Copy the lines below without any change, starting at the line that contains "Star the cz308" and stopping after the line that contains "click(948, 565)".

═════ PROVIDED RECORDS

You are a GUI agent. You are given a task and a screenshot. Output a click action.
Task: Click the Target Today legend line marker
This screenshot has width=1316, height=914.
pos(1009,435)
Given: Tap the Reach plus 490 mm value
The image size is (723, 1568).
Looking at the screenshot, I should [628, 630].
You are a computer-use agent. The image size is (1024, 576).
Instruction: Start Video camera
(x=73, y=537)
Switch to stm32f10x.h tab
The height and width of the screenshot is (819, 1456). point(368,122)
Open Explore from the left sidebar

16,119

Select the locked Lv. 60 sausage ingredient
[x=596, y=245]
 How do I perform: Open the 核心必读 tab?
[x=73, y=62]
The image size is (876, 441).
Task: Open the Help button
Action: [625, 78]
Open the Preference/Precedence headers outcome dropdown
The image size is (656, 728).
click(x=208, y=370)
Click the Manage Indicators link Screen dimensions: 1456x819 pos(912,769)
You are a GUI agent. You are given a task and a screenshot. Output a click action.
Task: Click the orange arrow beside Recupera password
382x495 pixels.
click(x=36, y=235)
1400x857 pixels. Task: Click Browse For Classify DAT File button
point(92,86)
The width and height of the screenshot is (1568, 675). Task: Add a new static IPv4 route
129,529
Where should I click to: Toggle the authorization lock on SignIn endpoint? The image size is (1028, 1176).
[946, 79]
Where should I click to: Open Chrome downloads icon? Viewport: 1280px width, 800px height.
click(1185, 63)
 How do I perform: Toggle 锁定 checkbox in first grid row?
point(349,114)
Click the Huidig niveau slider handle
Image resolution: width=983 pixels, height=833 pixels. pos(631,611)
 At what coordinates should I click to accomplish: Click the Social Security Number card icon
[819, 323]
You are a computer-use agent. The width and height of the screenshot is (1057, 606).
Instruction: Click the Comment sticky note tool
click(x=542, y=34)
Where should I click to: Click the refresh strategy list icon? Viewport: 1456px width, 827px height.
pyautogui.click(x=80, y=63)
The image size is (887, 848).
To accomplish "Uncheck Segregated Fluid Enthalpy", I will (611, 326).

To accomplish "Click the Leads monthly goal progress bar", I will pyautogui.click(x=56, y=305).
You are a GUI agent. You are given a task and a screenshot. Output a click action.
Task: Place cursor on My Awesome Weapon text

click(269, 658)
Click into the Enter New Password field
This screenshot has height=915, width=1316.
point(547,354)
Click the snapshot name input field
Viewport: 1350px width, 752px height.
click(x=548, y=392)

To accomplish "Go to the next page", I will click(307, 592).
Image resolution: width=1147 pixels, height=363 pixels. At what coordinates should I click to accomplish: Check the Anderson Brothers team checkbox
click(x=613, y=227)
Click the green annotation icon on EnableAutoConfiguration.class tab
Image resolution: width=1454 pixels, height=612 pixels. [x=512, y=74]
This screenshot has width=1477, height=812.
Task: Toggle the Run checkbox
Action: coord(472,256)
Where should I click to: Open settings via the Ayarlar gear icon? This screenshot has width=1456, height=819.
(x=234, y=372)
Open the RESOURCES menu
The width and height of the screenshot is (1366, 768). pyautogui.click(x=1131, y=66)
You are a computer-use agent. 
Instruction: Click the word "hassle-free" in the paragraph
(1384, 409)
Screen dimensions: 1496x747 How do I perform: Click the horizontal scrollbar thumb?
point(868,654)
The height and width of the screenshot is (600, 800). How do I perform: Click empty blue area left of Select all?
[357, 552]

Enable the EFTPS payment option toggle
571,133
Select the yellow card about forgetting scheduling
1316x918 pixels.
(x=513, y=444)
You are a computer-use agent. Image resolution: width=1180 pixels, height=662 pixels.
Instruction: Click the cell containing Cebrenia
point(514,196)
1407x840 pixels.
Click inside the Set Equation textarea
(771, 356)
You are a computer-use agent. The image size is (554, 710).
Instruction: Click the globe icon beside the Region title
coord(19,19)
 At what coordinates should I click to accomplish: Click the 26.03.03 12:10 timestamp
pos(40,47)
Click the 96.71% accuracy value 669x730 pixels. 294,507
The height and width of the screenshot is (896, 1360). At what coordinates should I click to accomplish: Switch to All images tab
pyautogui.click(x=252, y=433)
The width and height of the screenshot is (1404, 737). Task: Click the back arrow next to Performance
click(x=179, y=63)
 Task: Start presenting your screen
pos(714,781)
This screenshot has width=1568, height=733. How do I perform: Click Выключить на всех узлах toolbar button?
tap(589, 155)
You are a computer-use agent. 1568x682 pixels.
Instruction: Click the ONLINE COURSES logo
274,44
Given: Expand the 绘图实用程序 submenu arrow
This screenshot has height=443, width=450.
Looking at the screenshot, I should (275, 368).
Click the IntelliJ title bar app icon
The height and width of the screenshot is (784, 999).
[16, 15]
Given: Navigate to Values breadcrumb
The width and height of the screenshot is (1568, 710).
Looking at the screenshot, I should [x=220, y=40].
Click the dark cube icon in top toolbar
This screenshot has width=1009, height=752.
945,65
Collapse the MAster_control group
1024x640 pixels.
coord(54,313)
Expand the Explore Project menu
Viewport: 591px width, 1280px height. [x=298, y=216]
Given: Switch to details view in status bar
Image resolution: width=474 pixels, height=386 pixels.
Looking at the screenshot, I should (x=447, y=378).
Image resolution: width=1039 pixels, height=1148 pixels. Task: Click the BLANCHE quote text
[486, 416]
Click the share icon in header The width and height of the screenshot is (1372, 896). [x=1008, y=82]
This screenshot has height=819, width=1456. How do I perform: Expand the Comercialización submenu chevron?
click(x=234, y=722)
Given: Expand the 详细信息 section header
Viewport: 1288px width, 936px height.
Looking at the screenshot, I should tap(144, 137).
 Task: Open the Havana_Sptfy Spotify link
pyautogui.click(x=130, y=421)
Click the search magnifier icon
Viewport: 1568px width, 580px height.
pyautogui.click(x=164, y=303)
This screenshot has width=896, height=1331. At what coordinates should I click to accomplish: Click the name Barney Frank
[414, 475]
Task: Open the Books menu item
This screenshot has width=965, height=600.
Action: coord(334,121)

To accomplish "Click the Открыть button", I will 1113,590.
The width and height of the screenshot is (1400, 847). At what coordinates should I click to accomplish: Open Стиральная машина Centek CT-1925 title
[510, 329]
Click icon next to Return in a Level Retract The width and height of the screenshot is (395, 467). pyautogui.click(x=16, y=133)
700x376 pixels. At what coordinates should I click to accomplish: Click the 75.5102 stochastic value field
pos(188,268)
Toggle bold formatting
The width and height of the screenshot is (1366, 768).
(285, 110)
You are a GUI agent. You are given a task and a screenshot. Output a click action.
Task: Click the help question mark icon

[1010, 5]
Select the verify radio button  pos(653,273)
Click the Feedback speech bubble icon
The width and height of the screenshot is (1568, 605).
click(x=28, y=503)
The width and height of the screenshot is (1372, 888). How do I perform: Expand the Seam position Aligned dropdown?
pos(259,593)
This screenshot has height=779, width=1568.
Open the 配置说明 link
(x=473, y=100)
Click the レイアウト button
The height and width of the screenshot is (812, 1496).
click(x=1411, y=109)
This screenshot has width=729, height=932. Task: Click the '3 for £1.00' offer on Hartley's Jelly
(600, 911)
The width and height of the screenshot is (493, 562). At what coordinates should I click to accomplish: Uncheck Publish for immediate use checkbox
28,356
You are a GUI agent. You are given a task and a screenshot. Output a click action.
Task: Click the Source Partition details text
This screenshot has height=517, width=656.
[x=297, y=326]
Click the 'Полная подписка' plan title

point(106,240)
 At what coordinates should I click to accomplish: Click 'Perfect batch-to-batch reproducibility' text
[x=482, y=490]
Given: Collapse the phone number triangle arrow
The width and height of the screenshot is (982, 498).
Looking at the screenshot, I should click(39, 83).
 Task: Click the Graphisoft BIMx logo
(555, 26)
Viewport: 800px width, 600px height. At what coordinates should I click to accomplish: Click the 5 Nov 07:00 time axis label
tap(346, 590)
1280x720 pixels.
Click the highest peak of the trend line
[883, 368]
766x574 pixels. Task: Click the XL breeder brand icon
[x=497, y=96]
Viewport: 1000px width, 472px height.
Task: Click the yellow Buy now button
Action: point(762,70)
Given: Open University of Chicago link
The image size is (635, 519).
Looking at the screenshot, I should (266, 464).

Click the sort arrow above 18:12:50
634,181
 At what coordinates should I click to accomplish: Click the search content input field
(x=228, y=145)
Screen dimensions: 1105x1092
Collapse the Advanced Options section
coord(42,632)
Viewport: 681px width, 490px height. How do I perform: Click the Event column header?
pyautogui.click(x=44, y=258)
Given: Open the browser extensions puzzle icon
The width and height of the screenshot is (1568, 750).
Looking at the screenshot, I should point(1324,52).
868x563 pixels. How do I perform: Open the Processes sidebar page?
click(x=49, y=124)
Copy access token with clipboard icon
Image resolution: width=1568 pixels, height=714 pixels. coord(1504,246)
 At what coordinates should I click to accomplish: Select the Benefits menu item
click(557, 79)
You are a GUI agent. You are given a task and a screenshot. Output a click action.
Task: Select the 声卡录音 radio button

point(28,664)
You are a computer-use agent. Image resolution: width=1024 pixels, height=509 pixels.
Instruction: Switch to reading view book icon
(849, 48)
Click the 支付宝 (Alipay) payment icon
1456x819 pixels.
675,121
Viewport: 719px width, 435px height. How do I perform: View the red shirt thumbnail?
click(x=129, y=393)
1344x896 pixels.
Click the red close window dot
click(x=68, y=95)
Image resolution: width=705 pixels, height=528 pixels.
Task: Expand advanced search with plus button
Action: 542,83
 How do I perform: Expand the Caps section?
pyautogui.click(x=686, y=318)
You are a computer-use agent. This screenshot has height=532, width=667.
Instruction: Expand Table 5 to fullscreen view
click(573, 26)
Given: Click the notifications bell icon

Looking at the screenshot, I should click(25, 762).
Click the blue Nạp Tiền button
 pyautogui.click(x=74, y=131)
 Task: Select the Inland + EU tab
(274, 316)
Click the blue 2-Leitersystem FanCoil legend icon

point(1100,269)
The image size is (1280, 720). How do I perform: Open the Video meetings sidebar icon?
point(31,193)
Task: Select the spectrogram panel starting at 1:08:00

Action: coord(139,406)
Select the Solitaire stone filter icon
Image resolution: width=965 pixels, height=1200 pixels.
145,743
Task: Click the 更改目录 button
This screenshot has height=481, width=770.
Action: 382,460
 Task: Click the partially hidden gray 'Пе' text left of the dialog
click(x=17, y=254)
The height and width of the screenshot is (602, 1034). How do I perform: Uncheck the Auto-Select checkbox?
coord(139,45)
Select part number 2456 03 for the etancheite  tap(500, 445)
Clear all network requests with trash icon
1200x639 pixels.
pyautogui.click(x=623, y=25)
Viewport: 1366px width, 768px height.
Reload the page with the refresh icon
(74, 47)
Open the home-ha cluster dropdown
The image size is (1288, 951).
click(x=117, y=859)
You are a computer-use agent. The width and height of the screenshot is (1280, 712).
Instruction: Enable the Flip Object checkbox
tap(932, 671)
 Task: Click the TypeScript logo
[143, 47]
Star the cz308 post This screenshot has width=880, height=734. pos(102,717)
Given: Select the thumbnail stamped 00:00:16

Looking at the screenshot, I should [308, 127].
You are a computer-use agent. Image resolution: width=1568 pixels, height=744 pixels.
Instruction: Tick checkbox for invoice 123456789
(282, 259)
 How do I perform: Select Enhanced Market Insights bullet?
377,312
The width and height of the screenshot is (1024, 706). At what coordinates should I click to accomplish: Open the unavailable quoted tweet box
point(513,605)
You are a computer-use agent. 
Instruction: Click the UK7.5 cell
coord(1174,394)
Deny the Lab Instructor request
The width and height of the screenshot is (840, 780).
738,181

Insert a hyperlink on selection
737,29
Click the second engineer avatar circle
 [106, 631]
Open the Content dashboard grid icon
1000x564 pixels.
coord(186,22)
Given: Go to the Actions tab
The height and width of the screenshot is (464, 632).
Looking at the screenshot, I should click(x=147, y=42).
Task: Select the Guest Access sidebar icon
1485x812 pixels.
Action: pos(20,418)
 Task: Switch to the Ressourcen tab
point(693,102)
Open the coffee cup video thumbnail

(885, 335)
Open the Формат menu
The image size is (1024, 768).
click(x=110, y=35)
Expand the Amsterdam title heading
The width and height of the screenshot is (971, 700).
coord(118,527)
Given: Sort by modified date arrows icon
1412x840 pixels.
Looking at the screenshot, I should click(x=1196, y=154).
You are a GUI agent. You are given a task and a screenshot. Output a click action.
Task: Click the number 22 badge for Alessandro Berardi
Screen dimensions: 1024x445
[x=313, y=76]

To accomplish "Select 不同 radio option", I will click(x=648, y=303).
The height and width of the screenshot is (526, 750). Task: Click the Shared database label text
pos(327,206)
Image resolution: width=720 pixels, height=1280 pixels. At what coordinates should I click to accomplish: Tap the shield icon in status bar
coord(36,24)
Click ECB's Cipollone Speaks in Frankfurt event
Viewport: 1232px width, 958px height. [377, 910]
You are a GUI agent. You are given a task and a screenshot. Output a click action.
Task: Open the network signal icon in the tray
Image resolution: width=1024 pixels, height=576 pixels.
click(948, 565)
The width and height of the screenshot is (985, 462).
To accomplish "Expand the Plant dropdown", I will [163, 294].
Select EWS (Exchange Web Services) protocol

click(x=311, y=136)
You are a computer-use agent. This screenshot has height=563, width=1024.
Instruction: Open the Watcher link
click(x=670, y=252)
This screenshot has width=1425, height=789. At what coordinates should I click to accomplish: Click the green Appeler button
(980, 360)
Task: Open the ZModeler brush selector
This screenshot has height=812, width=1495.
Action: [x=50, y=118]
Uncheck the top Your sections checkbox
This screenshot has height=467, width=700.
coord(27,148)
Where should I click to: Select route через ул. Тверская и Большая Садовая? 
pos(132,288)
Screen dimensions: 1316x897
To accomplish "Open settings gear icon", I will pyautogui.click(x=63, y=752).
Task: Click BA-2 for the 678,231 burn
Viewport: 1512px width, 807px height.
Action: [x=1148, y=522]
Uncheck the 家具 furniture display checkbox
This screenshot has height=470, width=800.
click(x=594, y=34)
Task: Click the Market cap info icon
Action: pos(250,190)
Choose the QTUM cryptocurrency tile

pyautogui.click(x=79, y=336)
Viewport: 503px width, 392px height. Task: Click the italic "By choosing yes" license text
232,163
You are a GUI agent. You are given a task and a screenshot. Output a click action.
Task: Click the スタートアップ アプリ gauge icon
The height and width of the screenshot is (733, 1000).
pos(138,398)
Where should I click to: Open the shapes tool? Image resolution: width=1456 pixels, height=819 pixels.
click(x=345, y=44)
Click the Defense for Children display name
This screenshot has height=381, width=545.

══════════

> _TASK RESPONSE_:
Star the cz308 post This screenshot has width=880, height=734. pos(102,717)
Given: Select the thumbnail stamped 00:00:16

Looking at the screenshot, I should [308, 127].
You are a computer-use agent. Image resolution: width=1568 pixels, height=744 pixels.
Instruction: Tick checkbox for invoice 123456789
(282, 259)
 How do I perform: Select Enhanced Market Insights bullet?
377,312
The width and height of the screenshot is (1024, 706). At what coordinates should I click to accomplish: Open the unavailable quoted tweet box
point(513,605)
You are a computer-use agent. 
Instruction: Click the UK7.5 cell
coord(1174,394)
Deny the Lab Instructor request
The width and height of the screenshot is (840, 780).
738,181

Insert a hyperlink on selection
737,29
Click the second engineer avatar circle
 [106, 631]
Open the Content dashboard grid icon
1000x564 pixels.
coord(186,22)
Given: Go to the Actions tab
The height and width of the screenshot is (464, 632).
Looking at the screenshot, I should click(x=147, y=42).
Task: Select the Guest Access sidebar icon
1485x812 pixels.
Action: pos(20,418)
 Task: Switch to the Ressourcen tab
point(693,102)
Open the coffee cup video thumbnail

(885, 335)
Open the Формат menu
The image size is (1024, 768).
click(x=110, y=35)
Expand the Amsterdam title heading
The width and height of the screenshot is (971, 700).
coord(118,527)
Given: Sort by modified date arrows icon
1412x840 pixels.
Looking at the screenshot, I should click(x=1196, y=154).
You are a GUI agent. You are given a task and a screenshot. Output a click action.
Task: Click the number 22 badge for Alessandro Berardi
Screen dimensions: 1024x445
[x=313, y=76]

To accomplish "Select 不同 radio option", I will click(x=648, y=303).
The height and width of the screenshot is (526, 750). Task: Click the Shared database label text
pos(327,206)
Image resolution: width=720 pixels, height=1280 pixels. At what coordinates should I click to accomplish: Tap the shield icon in status bar
coord(36,24)
Click ECB's Cipollone Speaks in Frankfurt event
Viewport: 1232px width, 958px height. [377, 910]
You are a GUI agent. You are given a task and a screenshot. Output a click action.
Task: Open the network signal icon in the tray
Image resolution: width=1024 pixels, height=576 pixels.
click(948, 565)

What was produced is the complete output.